Spiel, Satz und Siegesträume im Kurpark

Aufwärmtraining auf reduzierter Fläche: Ob Alexander Hetjes spielt Deutschlands Nummer 1 Tatjana Maria vor dem Kurhaus warm und macht dabei eine passable Figur. Foto: jüs

Von Jürgen Streicher

Bad Homburg. Das Start-Wochenende hat Lust und Hunger auf mehr gemacht. Die ersten Ballwechsel auf den Match Courts bei freiem Eintritt genauso wie die Fanmeile im „Park Village“ mit Foodtrucks für jeden Geschmack und allerlei Volksbelustigung. Auch das bunte Rahmenprogramm „Aufschlag Bad Homburg“ mit Sport, Spiel und Spaß vor dem Kurhaus am Eröffnungstag. Man spürt es deutlich zwischen Kurpark und Einkaufsmeile in der City, die „Bad Homburg Open“ haben begonnen.

Mit der liebevollen Bezeichnung „Klein-Wimbledon“ können die Macher rund um das Tennisturnier sehr gut leben. Mit dem Wissen im Hintergrund, dass im Kurpark schon Tennis gespielt wurde, als in Wimbledon noch der Platz eingesät wurde, hört man das gerne. Das wird durchaus auch erwähnt, nur mal so. Und doch, die schönen Worte der gut erzogenen Weltklasse-Spielerinnen, sie hören sie immer wieder. In der Stadt, im Park Village, auf den Tribünen des Centre-Courts, wo immer sich die Tennis-Welt bewegt. Die „Bad Homburg Open“, ausgespielt in der Woche vor dem weltweit wichtigsten Rasenturnier in Wimbledon, sind angekommen in der Tenniswelt, nach Aufwertung zum WTA 500 Turnier noch mehr. Und „Boutique-Turnier“ mit viel Charme klingt echt fein. In mehr als 160 Ländern wird das medial verbreitet, mit Bildern vom Drohnenflug über den Kurpark und Liebesbekenntnissen der Spielerinnen.

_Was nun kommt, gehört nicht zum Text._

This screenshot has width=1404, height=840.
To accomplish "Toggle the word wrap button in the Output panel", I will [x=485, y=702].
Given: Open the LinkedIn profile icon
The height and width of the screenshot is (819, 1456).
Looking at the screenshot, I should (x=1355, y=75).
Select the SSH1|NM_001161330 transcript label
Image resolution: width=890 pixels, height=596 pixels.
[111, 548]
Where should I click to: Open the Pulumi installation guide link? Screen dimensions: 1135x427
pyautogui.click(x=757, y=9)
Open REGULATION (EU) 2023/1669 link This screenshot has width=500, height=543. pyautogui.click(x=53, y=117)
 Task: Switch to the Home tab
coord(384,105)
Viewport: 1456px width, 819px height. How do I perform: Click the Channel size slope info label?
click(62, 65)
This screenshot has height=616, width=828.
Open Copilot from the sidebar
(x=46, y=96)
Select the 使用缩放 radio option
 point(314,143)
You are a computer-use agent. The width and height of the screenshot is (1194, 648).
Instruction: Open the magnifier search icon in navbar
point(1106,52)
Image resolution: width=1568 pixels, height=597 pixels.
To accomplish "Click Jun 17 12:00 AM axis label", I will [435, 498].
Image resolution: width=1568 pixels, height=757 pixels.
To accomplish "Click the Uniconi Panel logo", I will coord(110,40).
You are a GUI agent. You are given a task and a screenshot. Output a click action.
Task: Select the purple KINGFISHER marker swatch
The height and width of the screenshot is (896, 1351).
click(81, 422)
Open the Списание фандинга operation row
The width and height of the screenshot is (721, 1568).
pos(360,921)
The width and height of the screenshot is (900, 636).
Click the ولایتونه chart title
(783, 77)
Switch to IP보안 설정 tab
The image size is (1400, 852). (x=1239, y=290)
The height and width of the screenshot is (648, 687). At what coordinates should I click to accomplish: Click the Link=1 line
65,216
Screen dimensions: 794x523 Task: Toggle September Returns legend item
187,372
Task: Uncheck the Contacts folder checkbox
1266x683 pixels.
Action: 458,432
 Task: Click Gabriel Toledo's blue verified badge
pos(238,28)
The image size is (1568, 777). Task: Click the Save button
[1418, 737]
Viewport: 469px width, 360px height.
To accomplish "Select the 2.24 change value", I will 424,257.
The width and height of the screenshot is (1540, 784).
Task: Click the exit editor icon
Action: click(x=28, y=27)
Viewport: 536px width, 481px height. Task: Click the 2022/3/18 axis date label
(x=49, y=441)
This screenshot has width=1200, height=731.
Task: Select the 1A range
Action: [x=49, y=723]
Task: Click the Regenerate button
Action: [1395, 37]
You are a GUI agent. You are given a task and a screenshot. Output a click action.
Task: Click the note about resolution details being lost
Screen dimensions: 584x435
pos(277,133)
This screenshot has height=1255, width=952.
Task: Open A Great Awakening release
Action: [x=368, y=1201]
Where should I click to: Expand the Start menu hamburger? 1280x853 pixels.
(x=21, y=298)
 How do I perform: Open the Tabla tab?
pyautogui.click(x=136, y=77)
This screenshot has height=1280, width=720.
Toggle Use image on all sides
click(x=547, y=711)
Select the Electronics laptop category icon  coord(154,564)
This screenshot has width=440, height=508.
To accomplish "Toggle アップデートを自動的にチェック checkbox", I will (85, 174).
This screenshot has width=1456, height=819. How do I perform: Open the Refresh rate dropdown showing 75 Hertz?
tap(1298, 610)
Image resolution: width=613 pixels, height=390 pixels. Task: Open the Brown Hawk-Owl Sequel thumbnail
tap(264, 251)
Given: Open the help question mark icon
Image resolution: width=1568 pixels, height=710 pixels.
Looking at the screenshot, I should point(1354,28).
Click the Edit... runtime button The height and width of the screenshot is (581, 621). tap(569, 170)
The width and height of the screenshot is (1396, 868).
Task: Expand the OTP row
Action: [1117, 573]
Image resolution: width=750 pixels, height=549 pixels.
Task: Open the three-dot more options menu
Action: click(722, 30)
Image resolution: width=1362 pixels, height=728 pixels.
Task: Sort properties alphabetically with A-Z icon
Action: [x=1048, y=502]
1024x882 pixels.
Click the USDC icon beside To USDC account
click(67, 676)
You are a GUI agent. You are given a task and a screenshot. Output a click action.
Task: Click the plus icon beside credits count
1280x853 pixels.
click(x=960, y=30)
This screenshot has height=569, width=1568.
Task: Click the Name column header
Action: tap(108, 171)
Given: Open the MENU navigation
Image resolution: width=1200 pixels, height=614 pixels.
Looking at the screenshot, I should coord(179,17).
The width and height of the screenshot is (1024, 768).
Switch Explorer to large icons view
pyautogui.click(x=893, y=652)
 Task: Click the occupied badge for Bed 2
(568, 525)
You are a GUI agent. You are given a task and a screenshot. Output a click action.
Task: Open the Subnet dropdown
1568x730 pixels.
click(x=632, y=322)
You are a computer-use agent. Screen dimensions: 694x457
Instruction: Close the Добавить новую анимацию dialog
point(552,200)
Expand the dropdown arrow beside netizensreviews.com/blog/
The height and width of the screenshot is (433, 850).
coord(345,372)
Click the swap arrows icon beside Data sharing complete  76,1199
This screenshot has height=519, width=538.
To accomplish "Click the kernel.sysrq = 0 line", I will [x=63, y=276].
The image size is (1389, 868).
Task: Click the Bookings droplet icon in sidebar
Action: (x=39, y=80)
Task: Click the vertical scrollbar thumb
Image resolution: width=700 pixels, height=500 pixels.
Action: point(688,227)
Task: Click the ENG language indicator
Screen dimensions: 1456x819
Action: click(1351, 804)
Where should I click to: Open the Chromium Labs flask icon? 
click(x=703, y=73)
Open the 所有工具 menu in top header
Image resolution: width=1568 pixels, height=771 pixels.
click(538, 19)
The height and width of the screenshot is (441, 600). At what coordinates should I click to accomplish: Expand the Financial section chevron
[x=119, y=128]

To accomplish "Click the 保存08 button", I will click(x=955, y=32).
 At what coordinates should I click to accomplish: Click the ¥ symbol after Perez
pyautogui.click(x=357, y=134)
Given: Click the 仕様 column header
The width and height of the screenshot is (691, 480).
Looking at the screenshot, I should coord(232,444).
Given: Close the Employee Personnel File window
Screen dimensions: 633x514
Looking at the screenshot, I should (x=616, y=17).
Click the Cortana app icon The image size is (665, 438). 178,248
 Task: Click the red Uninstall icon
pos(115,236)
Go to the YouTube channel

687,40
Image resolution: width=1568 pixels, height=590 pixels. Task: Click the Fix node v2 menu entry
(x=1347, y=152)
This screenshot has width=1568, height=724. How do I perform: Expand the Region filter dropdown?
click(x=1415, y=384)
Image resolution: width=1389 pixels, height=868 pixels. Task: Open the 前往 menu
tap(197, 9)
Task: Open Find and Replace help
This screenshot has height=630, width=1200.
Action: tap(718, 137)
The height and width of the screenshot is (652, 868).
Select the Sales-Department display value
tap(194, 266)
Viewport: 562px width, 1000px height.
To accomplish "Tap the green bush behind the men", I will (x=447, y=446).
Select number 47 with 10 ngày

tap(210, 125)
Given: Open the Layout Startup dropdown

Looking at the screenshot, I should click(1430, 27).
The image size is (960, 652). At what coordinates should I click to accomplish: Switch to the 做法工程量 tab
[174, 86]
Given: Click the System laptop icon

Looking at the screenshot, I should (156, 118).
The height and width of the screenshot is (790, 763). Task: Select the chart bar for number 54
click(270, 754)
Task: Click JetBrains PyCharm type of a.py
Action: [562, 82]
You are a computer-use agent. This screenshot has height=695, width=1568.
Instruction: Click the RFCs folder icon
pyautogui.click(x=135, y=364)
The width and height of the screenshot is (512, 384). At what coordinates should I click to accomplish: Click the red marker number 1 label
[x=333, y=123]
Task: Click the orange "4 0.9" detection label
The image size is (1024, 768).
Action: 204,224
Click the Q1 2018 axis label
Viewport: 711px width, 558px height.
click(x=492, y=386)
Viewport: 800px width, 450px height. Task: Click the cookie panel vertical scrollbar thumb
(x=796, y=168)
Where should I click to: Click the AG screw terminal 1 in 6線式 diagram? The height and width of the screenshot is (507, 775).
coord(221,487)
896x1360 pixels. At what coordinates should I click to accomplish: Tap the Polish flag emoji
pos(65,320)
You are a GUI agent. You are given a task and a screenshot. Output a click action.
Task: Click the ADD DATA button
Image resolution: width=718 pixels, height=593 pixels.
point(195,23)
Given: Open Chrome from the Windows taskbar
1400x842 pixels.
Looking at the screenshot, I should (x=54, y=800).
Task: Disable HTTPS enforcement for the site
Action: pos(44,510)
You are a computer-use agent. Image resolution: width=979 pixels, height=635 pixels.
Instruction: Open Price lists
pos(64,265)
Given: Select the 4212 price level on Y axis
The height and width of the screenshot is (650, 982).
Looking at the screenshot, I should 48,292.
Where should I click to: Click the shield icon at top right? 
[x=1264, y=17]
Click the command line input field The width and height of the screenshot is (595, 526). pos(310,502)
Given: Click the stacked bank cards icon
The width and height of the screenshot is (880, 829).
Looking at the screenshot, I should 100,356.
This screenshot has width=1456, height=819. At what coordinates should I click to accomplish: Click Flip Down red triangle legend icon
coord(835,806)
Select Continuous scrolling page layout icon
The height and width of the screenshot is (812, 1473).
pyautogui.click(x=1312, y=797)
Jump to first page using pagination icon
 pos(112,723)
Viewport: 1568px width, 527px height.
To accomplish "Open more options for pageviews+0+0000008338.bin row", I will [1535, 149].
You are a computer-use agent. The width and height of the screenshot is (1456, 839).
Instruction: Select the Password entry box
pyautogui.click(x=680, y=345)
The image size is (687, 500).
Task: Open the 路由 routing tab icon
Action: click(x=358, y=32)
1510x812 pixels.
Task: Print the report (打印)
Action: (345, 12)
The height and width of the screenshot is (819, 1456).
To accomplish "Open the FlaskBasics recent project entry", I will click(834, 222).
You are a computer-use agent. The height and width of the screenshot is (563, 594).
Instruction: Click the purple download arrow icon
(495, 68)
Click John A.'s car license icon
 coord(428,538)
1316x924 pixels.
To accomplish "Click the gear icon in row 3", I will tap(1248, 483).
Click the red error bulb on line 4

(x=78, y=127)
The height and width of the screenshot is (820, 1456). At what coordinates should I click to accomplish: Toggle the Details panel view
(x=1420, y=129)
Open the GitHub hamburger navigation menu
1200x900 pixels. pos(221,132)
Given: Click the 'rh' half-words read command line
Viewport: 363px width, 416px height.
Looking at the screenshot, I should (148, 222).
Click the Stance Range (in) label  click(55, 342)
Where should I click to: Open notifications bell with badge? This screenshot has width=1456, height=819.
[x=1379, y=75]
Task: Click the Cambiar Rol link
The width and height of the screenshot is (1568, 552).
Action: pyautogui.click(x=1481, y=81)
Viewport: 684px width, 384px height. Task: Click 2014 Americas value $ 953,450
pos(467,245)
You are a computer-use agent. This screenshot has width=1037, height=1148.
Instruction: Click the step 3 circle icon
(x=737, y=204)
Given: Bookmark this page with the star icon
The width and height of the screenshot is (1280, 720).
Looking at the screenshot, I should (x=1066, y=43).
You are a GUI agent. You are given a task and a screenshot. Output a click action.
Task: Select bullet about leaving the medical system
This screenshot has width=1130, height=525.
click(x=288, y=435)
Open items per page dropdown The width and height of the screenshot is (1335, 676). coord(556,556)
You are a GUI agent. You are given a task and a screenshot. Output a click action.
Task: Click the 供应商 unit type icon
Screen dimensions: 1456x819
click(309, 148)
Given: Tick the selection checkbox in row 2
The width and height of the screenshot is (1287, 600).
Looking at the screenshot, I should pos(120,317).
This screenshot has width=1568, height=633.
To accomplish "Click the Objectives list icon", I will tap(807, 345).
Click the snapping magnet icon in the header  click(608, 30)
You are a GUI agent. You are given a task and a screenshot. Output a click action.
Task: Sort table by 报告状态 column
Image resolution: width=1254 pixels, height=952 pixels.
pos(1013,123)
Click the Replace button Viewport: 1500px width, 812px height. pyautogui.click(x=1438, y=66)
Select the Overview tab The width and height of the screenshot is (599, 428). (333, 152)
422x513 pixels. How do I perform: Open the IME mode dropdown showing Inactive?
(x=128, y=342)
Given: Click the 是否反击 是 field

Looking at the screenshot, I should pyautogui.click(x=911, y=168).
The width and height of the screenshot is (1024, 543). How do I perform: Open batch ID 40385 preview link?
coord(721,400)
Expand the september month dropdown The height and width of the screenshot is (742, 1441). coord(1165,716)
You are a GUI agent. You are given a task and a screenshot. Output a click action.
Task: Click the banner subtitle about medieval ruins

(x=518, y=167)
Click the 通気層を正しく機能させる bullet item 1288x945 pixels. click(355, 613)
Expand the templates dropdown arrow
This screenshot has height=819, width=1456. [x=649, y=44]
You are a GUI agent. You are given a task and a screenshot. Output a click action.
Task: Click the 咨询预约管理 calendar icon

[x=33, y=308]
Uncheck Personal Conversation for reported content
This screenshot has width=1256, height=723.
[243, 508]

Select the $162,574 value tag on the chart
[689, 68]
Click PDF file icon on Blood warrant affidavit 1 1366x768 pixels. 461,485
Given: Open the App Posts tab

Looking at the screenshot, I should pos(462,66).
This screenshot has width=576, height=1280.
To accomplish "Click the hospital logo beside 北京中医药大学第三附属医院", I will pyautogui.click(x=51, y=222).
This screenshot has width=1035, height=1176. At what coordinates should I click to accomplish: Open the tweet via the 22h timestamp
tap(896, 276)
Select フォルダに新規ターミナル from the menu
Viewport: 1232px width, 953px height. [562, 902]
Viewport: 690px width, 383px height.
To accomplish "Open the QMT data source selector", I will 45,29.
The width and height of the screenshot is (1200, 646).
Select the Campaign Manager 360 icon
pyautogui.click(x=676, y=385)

Vom Steigenberger runter zum Centre-Court sind es nur ein paar Meter zu Fuß, die Kurparkbäume spenden Schatten, es ist ein lauschiges Rückschlagspiel möglich, wenn es nicht auch um viel Geld und Punkte für die Weltrangliste ginge. Das hört man am Stöhnen von den Plätzen, hier wird richtig gearbeitet auf dem schnell leicht lädierten Rasen mit Wimbledon-Maß. Tatjana Maria, die hier schon für Furore gesorgt hat, die deutsche Tennis-Mama mit zwei Kindern, liebt das heimelige Turnier auch und all das, wie es hier läuft, sie sagt das mehrfach im Interview am Kurhaus. Wie immer ist sie mit der ganzen Familie unterwegs, spät angekommen, hat sie am Samstag um die Mittagsstunde Alexander Hetjes als ersten Sparringspartner. Der Oberbürgermeister im gepflegten weißen Polo-Shirt, blauer Kurzhose und erdbeerroten Schuhen, das macht Eindruck. Der Hobby-Tennisspieler zieht sich beim Showkampf auf klein gezoomten 9x4-Meter-Kunstrasenplatz gut aus der Affäre, Tatjana Maria erfreut das faire Publikum später mit Autogrammen. Und scheidet dann am Sonntag im ersten Match leider schnell aus.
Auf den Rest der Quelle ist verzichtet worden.